• [WORK INSTRUCTION]
Write out the records again exactly. Nothing should be dropped.
-*-*-
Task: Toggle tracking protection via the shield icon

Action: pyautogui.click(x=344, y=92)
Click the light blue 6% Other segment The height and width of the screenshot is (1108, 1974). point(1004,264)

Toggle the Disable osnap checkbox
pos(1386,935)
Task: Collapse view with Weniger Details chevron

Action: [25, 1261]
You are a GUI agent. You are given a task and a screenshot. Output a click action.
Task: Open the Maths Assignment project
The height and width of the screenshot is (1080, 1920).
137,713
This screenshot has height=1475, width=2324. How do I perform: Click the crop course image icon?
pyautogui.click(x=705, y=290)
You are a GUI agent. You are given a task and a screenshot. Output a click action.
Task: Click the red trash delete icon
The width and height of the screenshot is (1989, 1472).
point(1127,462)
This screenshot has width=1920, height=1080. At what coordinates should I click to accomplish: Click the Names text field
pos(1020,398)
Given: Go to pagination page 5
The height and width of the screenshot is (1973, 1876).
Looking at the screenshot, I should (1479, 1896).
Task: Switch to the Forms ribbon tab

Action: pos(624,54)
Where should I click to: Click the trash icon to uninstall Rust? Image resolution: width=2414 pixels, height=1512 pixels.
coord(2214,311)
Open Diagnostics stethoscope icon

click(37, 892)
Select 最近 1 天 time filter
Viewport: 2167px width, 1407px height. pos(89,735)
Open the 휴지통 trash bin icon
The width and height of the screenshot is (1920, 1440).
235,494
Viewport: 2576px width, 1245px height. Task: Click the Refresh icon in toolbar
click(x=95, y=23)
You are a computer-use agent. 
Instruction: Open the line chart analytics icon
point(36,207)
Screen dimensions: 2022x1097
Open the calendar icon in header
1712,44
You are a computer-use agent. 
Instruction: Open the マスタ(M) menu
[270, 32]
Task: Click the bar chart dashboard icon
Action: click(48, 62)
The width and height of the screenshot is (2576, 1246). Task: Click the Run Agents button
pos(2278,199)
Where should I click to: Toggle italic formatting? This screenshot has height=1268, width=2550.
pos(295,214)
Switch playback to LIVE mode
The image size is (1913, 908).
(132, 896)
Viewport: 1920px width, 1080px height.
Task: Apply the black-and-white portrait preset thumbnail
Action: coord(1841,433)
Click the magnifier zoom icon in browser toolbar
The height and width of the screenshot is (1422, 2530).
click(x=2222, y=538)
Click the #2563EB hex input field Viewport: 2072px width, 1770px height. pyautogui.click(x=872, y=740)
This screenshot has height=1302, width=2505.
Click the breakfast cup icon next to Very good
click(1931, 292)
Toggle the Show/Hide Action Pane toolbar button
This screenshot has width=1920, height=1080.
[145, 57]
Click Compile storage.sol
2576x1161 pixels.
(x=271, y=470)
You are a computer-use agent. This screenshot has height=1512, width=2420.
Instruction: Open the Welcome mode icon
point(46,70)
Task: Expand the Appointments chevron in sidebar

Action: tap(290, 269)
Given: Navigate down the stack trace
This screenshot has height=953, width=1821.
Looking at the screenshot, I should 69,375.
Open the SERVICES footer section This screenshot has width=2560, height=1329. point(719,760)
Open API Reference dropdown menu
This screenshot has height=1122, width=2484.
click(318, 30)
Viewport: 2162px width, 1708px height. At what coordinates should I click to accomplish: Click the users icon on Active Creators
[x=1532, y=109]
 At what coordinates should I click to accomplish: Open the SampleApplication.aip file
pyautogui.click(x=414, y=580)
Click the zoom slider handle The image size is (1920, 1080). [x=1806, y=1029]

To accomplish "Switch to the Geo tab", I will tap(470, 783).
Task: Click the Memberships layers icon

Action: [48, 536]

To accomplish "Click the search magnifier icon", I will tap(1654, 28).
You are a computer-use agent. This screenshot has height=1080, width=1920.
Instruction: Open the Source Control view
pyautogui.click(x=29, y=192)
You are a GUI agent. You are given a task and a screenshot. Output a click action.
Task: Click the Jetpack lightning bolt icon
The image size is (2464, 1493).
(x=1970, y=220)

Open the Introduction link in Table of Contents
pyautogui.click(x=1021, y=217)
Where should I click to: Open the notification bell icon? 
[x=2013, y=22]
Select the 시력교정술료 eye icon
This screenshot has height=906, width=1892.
-*-*-
• [REPLY TO THE EXERCISE]
Task: Toggle tracking protection via the shield icon

Action: pyautogui.click(x=344, y=92)
Click the light blue 6% Other segment The height and width of the screenshot is (1108, 1974). point(1004,264)

Toggle the Disable osnap checkbox
pos(1386,935)
Task: Collapse view with Weniger Details chevron

Action: [25, 1261]
You are a GUI agent. You are given a task and a screenshot. Output a click action.
Task: Open the Maths Assignment project
The height and width of the screenshot is (1080, 1920).
137,713
This screenshot has height=1475, width=2324. How do I perform: Click the crop course image icon?
pyautogui.click(x=705, y=290)
You are a GUI agent. You are given a task and a screenshot. Output a click action.
Task: Click the red trash delete icon
The width and height of the screenshot is (1989, 1472).
point(1127,462)
This screenshot has width=1920, height=1080. At what coordinates should I click to accomplish: Click the Names text field
pos(1020,398)
Given: Go to pagination page 5
The height and width of the screenshot is (1973, 1876).
Looking at the screenshot, I should (1479, 1896).
Task: Switch to the Forms ribbon tab

Action: pos(624,54)
Where should I click to: Click the trash icon to uninstall Rust? Image resolution: width=2414 pixels, height=1512 pixels.
coord(2214,311)
Open Diagnostics stethoscope icon

click(37, 892)
Select 最近 1 天 time filter
Viewport: 2167px width, 1407px height. pos(89,735)
Open the 휴지통 trash bin icon
The width and height of the screenshot is (1920, 1440).
235,494
Viewport: 2576px width, 1245px height. Task: Click the Refresh icon in toolbar
click(x=95, y=23)
You are a computer-use agent. 
Instruction: Open the line chart analytics icon
point(36,207)
Screen dimensions: 2022x1097
Open the calendar icon in header
1712,44
You are a computer-use agent. 
Instruction: Open the マスタ(M) menu
[270, 32]
Task: Click the bar chart dashboard icon
Action: click(48, 62)
The width and height of the screenshot is (2576, 1246). Task: Click the Run Agents button
pos(2278,199)
Where should I click to: Toggle italic formatting? This screenshot has height=1268, width=2550.
pos(295,214)
Switch playback to LIVE mode
The image size is (1913, 908).
(132, 896)
Viewport: 1920px width, 1080px height.
Task: Apply the black-and-white portrait preset thumbnail
Action: coord(1841,433)
Click the magnifier zoom icon in browser toolbar
The height and width of the screenshot is (1422, 2530).
click(x=2222, y=538)
Click the #2563EB hex input field Viewport: 2072px width, 1770px height. pyautogui.click(x=872, y=740)
This screenshot has height=1302, width=2505.
Click the breakfast cup icon next to Very good
click(1931, 292)
Toggle the Show/Hide Action Pane toolbar button
This screenshot has width=1920, height=1080.
[145, 57]
Click Compile storage.sol
2576x1161 pixels.
(x=271, y=470)
You are a computer-use agent. This screenshot has height=1512, width=2420.
Instruction: Open the Welcome mode icon
point(46,70)
Task: Expand the Appointments chevron in sidebar

Action: tap(290, 269)
Given: Navigate down the stack trace
This screenshot has height=953, width=1821.
Looking at the screenshot, I should 69,375.
Open the SERVICES footer section This screenshot has width=2560, height=1329. point(719,760)
Open API Reference dropdown menu
This screenshot has height=1122, width=2484.
click(318, 30)
Viewport: 2162px width, 1708px height. At what coordinates should I click to accomplish: Click the users icon on Active Creators
[x=1532, y=109]
 At what coordinates should I click to accomplish: Open the SampleApplication.aip file
pyautogui.click(x=414, y=580)
Click the zoom slider handle The image size is (1920, 1080). [x=1806, y=1029]

To accomplish "Switch to the Geo tab", I will tap(470, 783).
Task: Click the Memberships layers icon

Action: [48, 536]

To accomplish "Click the search magnifier icon", I will tap(1654, 28).
You are a computer-use agent. This screenshot has height=1080, width=1920.
Instruction: Open the Source Control view
pyautogui.click(x=29, y=192)
You are a GUI agent. You are given a task and a screenshot. Output a click action.
Task: Click the Jetpack lightning bolt icon
The image size is (2464, 1493).
(x=1970, y=220)

Open the Introduction link in Table of Contents
pyautogui.click(x=1021, y=217)
Where should I click to: Open the notification bell icon? 
[x=2013, y=22]
Select the 시력교정술료 eye icon
This screenshot has height=906, width=1892.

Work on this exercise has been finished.